Runs kubectl commands against a kubeconfig. Tools:

• get — kubectl get with optional namespace and label selectors
• describe — kubectl describe
• apply — apply a manifest from a string or file
• delete — delete a resource
• logs — get pod logs
• exec — exec into a pod

Credential: KUBECONFIG env var pointing to your kubeconfig file.

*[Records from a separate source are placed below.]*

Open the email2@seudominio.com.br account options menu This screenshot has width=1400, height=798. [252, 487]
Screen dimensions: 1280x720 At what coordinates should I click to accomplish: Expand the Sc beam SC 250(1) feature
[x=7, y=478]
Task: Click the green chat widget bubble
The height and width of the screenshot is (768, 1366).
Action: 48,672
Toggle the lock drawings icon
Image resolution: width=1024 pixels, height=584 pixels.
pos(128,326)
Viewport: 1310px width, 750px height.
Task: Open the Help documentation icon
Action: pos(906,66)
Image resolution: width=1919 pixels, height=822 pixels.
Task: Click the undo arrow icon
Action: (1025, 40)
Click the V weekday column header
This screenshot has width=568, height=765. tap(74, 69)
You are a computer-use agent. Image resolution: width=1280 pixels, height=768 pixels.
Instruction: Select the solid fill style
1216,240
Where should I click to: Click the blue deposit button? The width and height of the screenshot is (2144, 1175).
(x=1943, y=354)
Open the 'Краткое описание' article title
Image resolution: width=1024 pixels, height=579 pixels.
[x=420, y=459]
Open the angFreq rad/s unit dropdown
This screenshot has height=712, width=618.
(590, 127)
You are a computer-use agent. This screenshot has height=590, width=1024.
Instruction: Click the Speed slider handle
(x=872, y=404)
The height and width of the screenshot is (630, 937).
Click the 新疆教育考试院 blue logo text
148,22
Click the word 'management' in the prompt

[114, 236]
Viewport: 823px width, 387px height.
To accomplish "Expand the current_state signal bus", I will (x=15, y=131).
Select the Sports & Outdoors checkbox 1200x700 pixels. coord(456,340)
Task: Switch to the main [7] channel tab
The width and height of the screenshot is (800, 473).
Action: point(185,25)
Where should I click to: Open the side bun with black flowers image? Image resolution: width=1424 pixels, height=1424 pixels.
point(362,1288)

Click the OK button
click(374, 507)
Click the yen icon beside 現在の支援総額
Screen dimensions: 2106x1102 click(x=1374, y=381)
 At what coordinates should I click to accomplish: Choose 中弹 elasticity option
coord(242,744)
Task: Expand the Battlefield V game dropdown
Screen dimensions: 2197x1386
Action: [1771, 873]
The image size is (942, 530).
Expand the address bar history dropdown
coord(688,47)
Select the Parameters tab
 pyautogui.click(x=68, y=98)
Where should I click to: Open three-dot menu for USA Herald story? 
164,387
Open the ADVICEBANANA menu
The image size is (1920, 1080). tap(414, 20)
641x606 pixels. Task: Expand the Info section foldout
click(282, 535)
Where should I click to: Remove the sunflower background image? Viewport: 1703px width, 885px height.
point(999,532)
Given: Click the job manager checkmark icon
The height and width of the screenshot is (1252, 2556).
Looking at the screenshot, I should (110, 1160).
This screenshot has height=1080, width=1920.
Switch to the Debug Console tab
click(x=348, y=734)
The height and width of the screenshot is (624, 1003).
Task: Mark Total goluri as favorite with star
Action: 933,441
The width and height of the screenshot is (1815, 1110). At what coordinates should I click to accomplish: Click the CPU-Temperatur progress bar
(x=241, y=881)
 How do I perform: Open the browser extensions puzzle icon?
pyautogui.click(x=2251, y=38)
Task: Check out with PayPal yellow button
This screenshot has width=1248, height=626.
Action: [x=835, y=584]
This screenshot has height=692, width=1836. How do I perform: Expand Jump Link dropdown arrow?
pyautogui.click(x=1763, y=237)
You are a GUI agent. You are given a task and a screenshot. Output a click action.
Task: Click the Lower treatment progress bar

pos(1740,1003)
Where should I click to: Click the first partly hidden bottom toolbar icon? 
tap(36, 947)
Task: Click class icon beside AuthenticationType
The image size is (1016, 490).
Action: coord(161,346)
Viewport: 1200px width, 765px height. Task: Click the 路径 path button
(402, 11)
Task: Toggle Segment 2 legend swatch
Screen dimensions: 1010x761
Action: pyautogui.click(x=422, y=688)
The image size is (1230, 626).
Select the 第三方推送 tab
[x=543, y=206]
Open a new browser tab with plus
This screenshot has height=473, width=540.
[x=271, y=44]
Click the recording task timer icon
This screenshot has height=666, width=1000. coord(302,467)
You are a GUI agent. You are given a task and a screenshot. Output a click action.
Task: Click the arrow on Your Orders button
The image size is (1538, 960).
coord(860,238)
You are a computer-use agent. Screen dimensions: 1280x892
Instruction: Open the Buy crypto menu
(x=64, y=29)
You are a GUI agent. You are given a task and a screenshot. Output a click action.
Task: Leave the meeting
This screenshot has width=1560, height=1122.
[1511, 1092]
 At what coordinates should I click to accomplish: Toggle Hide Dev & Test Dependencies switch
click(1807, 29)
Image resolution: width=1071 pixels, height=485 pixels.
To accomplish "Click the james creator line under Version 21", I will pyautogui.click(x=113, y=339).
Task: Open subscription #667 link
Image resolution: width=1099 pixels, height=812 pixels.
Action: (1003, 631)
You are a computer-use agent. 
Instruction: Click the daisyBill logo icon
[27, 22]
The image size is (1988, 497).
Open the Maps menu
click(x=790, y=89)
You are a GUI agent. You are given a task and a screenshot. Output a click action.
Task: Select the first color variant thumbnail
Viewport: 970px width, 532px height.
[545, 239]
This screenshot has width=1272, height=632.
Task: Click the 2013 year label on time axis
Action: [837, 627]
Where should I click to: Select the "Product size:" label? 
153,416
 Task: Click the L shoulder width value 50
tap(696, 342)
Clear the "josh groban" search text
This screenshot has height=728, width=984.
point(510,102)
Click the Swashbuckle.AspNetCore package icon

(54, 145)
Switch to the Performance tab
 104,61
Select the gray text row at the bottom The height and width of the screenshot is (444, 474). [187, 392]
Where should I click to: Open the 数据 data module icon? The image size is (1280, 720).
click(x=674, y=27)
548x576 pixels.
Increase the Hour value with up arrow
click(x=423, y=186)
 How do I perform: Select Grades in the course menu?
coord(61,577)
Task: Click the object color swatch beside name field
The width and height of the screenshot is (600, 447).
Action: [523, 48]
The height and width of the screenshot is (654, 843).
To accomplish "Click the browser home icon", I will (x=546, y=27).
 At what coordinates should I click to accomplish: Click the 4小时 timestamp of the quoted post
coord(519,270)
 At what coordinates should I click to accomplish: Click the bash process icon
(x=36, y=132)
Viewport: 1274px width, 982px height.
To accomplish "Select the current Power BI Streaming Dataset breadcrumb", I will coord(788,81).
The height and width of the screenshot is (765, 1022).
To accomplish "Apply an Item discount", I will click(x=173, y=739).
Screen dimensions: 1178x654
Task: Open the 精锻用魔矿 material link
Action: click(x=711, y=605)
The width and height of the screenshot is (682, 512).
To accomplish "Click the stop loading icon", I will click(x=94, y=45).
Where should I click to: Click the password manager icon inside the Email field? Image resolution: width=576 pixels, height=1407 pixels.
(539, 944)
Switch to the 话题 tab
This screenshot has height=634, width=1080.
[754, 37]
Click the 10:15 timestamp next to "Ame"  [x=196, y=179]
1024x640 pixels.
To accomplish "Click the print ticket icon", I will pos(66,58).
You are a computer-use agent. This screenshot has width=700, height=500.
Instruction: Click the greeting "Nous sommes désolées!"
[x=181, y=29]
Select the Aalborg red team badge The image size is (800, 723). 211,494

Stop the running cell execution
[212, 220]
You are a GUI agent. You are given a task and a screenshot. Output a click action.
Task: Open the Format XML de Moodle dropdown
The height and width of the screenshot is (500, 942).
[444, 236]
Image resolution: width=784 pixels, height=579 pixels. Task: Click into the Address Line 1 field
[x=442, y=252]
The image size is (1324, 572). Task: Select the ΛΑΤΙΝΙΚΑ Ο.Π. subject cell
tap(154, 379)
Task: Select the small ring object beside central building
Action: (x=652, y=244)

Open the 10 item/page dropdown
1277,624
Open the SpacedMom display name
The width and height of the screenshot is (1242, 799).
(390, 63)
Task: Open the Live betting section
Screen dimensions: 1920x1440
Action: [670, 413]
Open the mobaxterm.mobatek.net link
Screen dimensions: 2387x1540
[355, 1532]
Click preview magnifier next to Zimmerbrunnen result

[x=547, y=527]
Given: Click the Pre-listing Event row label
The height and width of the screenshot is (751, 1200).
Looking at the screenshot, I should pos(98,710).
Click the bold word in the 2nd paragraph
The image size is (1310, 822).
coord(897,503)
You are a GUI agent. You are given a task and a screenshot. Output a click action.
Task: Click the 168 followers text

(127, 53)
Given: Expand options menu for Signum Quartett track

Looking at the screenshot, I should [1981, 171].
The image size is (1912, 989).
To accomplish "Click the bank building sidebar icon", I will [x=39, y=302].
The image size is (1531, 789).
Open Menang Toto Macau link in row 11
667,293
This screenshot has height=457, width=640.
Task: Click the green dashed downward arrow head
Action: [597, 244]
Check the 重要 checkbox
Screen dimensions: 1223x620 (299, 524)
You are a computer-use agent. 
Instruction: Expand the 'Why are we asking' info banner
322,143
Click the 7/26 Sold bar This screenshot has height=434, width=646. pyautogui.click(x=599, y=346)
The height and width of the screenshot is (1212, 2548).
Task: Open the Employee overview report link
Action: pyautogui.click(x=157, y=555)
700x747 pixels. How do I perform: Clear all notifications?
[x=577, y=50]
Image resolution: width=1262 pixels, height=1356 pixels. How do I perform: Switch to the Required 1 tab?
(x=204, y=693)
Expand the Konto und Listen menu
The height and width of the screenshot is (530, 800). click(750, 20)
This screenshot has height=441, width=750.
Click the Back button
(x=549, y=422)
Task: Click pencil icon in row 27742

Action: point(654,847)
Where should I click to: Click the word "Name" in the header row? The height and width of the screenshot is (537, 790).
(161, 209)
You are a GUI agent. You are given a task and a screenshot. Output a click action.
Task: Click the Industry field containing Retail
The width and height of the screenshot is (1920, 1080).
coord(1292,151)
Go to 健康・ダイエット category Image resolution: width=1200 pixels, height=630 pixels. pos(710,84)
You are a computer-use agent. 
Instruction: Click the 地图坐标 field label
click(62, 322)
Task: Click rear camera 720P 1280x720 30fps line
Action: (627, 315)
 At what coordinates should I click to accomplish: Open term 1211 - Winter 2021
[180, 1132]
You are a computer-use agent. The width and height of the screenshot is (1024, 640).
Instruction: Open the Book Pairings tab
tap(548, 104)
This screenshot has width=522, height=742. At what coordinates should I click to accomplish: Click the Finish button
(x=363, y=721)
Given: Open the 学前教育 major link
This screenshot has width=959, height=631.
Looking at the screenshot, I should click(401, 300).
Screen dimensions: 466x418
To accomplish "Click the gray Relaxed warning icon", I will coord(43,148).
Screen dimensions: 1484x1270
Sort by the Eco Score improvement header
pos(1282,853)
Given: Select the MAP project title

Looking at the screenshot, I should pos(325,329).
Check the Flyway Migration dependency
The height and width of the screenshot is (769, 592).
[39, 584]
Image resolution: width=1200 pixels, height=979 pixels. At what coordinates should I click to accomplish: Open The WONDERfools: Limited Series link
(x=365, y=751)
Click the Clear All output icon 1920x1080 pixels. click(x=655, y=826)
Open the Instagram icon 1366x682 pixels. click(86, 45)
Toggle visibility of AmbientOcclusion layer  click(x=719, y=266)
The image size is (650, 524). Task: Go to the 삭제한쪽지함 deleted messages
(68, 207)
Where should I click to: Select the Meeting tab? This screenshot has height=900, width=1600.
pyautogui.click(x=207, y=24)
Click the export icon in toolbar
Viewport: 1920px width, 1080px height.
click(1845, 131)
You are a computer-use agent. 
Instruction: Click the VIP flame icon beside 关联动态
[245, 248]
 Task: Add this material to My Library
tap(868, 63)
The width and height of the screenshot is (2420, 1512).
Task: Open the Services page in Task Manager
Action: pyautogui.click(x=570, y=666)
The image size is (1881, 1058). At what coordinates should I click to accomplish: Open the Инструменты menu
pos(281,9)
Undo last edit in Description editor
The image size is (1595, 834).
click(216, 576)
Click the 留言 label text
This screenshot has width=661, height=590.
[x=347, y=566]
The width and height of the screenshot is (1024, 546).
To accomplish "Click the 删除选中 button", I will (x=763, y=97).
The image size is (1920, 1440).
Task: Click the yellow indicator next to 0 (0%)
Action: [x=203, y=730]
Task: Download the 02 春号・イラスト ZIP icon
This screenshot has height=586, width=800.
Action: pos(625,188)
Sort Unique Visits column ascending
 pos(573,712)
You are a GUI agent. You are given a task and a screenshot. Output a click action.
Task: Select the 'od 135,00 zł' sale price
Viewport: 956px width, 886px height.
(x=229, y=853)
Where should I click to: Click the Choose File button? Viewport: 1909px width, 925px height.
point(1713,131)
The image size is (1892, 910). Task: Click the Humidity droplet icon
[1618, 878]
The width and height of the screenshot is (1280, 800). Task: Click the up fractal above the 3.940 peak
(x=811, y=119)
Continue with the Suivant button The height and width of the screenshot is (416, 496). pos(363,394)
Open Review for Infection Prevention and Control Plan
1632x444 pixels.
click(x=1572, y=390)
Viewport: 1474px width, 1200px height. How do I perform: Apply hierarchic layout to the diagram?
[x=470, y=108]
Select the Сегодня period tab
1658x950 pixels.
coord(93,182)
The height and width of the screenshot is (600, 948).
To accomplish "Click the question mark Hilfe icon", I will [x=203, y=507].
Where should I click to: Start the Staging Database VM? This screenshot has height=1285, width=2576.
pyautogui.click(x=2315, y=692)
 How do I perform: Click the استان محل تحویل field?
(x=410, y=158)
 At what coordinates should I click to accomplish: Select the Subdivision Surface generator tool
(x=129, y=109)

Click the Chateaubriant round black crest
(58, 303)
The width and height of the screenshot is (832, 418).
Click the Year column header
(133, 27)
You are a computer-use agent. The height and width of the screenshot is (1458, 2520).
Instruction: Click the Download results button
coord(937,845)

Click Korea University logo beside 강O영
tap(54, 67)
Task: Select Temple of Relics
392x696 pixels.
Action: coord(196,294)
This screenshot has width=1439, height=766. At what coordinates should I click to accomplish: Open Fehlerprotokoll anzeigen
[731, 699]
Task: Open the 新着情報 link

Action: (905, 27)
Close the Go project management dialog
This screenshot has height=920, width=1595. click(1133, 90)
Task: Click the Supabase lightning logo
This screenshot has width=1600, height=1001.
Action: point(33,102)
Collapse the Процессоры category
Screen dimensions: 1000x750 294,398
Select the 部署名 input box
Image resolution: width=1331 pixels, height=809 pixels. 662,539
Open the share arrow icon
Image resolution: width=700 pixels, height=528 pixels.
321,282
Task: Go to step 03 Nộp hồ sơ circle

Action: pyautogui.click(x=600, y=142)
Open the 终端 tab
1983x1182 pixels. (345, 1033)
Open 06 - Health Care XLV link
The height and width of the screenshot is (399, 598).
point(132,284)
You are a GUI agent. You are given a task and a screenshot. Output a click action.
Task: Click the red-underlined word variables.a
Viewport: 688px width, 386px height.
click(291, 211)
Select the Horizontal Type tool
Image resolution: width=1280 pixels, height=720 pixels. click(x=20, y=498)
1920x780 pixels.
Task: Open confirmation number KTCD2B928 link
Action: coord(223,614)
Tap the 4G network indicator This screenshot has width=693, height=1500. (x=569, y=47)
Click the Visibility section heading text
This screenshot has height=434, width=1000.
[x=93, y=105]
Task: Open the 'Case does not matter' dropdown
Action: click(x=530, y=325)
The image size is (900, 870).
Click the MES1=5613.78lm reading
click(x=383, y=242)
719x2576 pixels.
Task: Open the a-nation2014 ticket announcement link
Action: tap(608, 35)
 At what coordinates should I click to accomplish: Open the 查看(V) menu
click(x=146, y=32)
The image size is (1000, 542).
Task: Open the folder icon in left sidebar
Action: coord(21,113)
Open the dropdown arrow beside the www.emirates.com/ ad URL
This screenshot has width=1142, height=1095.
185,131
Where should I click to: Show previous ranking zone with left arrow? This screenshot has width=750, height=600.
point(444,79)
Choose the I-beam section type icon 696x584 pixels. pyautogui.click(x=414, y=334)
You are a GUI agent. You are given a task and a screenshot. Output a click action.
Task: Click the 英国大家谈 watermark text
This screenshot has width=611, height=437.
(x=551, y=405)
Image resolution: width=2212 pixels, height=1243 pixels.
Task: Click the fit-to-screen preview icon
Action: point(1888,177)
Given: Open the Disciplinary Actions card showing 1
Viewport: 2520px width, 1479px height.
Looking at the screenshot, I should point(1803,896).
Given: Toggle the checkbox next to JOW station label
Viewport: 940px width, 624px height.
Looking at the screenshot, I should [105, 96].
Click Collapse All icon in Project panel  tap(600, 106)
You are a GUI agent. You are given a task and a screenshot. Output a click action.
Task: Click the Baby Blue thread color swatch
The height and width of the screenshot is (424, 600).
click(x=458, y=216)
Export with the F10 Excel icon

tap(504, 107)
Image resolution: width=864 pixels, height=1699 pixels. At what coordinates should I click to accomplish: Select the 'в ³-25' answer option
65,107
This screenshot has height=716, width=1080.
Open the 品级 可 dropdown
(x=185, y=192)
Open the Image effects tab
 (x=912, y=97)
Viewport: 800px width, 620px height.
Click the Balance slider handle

The pattern is consistent across all six. Here’s the skeleton:

package main

import (
    "context"
    "github.com/mark3labs/mcp-go/mcp"
    "github.com/mark3labs/mcp-go/server"
)

type srv struct{ /* your client */ }

func main() {
    s := &srv{}
    mcpServer := server.NewMCPServer("my-tool", "1.0.0")

    mcpServer.AddTool(
        mcp.NewTool("do_thing",
            mcp.WithDescription("Does a thing"),
            mcp.WithString("param", mcp.Required(), mcp.Description("The param")),
        ),
        s.doThing,
    )

    server.ServeStdio(mcpServer)
}

func (s *srv) doThing(ctx context.Context, req mcp.CallToolRequest) (*mcp.CallToolResult, error) {
    param := req.Params.Arguments["param"].(string)
    // do the thing
    return mcp.NewToolResultText("done: " + param), nil
}

func errResult(err error) (*mcp.CallToolResult, error) {
    return mcp.NewToolResultError(err.Error()), nil
}

Key points:

• Always use mcp.NewToolResultError() for errors, not mcp.NewToolResultText(). The isError: true flag is how Claude knows the operation failed.
• Don’t call os.Exit before server.ServeStdio().
• Keep tool names lowercase with underscores — Claude handles them more reliably than camelCase.
• Write descriptions as imperative sentences: “List all VMs on the cluster”, not “Lists VMs” or “VM listing tool”. Claude uses these to decide which tool to call.

Add it to mcp/ and wire it into Makefile and scripts/install-mcp.sh.

If a tool isn’t working, the fastest path is to run the server directly and send it a test request:

# Build and run the server
go build -o /tmp/test-server ./mcp/proxmox
PROXMOX_HOST=192.168.1.10 PROXMOX_API_TOKEN="root@pam!claude=..." /tmp/test-server

# In another terminal, send a raw MCP request
echo '{"jsonrpc":"2.0","id":1,"method":"initialize","params":{"protocolVersion":"2024-11-05","capabilities":{},"clientInfo":{"name":"test","version":"1.0"}}}' | /tmp/test-server

Claude Code also logs MCP traffic if you run it with --debug. The logs show exactly what JSON is being sent and received for each tool call.